**PAGE**:

......

Besides memberships in various scientific societies, I have received the Bausch and Lomb honorary science award in 1937; and, from the American Chemical Society, the Award for Distinguished Service in the Advancement of Inorganic Chemistry, and the Peter Debye Award in Physical Chemistry. Local sections of this Society have given the Harrison Howe Award and Remsen Award. The University of Kentucky presented to me the Sullivan Medallion in 1941, the Distinguished Alumni Centennial Award in 1965, and an honorary Doctor of Science degree in 1963. A Doctor Honoris Causa was awarded by the University of Munich in 1976. I am a member of the National Academy of Sciences U.S.A. and of the American Academy of Arts and Sciences, and a foreign member of the Royal Netherlands Academy of Sciences and Letters.

My other activities include tennis and classical chamber music as a performing clarinetist

Interview

Interview with Professor William N. Lipscomb by Joanna Rose, science writer, December 3, 2001.

Professor Lipscomb talks about how the directions of his research abruptly changed in 1964, about how to get confidence in ideas that nobody believes in (3:30), why music is a very important part of his life (5:40) and how a chemistry set for kids made him enter science (9:55). He also gives some advice to young students (11:26).

......

**WHAT THE EXERCISE ASKS**: Extend the William N. Lipscomb page beyond its final sentence.

**DATA LISTING**:
......

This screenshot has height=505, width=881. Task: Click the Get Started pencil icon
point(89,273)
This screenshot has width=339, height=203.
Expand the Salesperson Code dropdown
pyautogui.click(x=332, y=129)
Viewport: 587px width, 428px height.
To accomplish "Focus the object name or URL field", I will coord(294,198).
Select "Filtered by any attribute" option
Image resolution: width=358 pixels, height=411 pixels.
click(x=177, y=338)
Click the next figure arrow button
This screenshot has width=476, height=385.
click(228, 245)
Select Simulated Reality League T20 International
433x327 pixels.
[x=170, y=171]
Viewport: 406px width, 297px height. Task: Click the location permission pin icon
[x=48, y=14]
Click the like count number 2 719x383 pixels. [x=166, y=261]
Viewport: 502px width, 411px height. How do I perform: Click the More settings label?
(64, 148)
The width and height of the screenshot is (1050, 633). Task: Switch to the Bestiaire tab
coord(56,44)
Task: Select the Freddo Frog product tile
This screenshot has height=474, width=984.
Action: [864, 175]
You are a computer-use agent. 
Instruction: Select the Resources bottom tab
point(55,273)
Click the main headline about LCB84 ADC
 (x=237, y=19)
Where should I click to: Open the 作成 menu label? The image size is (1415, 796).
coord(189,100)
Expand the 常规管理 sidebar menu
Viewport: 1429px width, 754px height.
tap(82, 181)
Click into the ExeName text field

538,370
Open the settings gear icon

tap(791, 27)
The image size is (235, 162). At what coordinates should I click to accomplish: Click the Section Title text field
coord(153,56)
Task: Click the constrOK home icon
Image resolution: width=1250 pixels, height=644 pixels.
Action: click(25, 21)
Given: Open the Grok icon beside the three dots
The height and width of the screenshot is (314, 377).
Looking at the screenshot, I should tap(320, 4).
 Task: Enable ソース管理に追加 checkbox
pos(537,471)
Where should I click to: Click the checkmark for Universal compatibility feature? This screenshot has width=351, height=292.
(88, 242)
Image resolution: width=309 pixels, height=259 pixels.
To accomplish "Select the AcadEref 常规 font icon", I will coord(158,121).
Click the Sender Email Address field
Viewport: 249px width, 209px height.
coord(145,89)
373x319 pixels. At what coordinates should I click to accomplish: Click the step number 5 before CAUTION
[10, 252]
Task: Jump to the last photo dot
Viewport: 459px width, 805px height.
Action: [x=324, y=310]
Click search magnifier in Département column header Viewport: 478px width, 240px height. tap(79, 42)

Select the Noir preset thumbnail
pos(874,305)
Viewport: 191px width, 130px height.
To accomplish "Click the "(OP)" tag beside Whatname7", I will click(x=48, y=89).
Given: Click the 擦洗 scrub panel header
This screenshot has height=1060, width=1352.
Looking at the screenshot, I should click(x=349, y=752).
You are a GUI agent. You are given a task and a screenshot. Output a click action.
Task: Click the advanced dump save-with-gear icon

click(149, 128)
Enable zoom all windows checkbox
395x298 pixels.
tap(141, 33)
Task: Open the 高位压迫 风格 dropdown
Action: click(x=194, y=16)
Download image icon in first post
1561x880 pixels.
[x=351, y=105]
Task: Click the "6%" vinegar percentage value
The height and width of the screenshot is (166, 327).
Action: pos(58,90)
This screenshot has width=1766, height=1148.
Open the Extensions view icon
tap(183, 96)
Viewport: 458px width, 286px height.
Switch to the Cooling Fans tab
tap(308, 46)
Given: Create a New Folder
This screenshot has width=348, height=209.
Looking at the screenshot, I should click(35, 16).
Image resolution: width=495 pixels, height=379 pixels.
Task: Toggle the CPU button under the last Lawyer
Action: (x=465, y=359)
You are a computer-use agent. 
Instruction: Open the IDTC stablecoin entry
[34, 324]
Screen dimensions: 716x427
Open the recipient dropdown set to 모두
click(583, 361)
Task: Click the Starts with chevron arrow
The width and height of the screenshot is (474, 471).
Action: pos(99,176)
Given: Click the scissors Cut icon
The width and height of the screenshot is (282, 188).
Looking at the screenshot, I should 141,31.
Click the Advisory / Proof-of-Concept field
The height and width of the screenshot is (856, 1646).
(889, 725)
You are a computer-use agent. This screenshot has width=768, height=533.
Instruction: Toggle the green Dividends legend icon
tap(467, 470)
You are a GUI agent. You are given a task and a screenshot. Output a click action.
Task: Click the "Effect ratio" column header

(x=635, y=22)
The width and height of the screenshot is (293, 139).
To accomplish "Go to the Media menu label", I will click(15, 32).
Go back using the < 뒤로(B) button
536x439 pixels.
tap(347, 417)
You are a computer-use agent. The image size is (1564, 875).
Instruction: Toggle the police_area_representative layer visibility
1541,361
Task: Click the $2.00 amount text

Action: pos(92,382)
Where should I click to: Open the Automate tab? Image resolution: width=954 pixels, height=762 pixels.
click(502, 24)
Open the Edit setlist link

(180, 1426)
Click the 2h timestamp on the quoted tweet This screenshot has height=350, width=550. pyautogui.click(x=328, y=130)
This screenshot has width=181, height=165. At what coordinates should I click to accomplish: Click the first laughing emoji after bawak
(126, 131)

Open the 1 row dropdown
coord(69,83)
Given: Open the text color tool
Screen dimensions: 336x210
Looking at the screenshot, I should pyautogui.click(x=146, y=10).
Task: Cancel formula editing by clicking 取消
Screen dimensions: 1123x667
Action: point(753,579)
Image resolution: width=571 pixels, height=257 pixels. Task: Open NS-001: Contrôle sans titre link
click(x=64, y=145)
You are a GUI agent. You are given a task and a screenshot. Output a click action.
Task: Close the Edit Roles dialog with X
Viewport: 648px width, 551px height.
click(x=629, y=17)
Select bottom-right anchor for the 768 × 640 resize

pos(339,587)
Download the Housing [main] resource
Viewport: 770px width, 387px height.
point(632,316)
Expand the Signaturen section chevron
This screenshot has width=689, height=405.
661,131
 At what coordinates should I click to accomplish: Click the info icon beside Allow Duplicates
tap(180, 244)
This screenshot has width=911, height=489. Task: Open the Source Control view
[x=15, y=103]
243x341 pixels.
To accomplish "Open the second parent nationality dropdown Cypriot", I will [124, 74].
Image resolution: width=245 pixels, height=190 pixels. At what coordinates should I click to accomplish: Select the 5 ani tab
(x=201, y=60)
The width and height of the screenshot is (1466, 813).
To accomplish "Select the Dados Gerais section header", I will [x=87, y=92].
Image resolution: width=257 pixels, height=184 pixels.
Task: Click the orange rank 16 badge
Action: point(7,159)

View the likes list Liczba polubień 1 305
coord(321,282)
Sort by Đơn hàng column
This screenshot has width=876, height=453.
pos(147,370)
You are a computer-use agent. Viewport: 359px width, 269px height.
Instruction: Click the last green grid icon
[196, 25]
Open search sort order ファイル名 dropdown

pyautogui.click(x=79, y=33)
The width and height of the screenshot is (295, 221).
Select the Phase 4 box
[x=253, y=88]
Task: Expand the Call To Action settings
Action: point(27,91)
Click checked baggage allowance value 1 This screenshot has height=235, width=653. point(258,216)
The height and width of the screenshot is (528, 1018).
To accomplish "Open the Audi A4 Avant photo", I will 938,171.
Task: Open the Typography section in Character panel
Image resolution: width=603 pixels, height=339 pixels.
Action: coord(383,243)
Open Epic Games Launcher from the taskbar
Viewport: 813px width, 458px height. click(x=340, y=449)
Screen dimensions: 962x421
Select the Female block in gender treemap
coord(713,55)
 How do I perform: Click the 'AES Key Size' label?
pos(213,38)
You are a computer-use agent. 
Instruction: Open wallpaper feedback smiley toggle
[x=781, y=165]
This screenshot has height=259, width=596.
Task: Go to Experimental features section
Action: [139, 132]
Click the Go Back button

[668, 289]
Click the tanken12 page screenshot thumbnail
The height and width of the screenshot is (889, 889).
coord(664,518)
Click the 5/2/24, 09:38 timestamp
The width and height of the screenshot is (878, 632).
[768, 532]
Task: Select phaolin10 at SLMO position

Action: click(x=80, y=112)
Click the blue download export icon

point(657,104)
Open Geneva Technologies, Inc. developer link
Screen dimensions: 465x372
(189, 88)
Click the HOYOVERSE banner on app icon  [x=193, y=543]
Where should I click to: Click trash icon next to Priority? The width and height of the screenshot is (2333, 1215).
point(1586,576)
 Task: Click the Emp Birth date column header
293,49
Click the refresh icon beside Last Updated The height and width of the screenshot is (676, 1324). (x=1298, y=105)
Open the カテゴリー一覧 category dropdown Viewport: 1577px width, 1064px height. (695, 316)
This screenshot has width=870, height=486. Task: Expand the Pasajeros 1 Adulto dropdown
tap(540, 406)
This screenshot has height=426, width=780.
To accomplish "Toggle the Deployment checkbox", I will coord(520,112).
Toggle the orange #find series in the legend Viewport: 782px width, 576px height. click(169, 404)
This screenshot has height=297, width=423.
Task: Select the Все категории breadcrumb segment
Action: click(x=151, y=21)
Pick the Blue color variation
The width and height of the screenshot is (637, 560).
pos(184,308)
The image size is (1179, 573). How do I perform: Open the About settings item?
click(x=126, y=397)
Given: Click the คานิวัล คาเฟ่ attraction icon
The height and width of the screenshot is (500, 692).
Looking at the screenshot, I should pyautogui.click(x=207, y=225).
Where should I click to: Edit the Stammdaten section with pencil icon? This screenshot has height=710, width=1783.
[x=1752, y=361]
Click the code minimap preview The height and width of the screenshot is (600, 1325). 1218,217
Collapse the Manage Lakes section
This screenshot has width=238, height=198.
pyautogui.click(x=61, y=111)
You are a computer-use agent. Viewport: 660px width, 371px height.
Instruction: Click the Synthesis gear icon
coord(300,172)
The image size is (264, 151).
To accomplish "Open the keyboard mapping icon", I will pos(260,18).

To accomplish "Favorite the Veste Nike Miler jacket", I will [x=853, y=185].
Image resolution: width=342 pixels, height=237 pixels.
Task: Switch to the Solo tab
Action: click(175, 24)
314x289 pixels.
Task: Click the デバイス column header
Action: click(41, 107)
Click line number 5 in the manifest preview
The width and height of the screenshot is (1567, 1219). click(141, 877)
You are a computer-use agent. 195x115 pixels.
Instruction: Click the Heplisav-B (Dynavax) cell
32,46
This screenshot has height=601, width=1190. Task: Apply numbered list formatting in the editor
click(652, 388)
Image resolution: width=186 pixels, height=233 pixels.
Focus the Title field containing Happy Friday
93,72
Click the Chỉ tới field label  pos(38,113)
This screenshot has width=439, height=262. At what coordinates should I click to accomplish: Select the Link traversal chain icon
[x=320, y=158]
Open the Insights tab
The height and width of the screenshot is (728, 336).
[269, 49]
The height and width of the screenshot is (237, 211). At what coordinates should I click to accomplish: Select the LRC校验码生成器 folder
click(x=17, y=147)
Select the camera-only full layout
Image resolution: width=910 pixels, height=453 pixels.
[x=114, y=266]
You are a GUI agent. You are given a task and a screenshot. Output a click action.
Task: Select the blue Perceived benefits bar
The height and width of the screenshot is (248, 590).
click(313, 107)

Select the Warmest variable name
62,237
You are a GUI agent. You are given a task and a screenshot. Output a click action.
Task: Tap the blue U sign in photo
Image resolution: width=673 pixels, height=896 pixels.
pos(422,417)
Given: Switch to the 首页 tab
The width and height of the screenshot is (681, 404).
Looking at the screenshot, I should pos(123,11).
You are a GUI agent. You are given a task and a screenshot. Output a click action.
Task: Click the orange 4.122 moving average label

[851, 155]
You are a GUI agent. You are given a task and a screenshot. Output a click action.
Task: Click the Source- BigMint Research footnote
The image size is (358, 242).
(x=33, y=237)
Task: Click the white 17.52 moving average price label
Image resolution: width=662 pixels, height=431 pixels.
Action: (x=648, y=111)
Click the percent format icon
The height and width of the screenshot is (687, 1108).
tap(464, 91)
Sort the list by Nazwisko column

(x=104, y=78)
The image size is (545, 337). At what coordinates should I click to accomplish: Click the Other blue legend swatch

......

**RESPONSE**:
Banquet Speech

William Lipscomb's speech at the Nobel Banquet, December 10, 1976 Your Majesties, Your Royal Highnesses, Ladies and Gentlemen,

The award this year of the Nobel Prize in chemistry for research in pure inorganic chemistry is an important event. It is a reminder that we know even now considerably less about most of the chemical elements than we know of the chemistry of carbon or the chemistry of processes underlying life itself. It is also a reminder that the inorganic area characterized by these other elements is now being incorporated into organic chemistry and biochemistry.

On this occasion in which intellectual achievement is given its highest recognition, those of us who are being honored should remind ourselves that we are tall only because we stand on the shoulders of others: those who have gone before us showing the way, those who worked with us as our colleagues, those who supported our research giving us funds, and those who have honored us, including you, most of all.

Finally, I take special recognition of the truly international nature of science. As a personal note, I take pleasure in recalling the remarkable association that I have had with many other research groups in different countries throughout the world.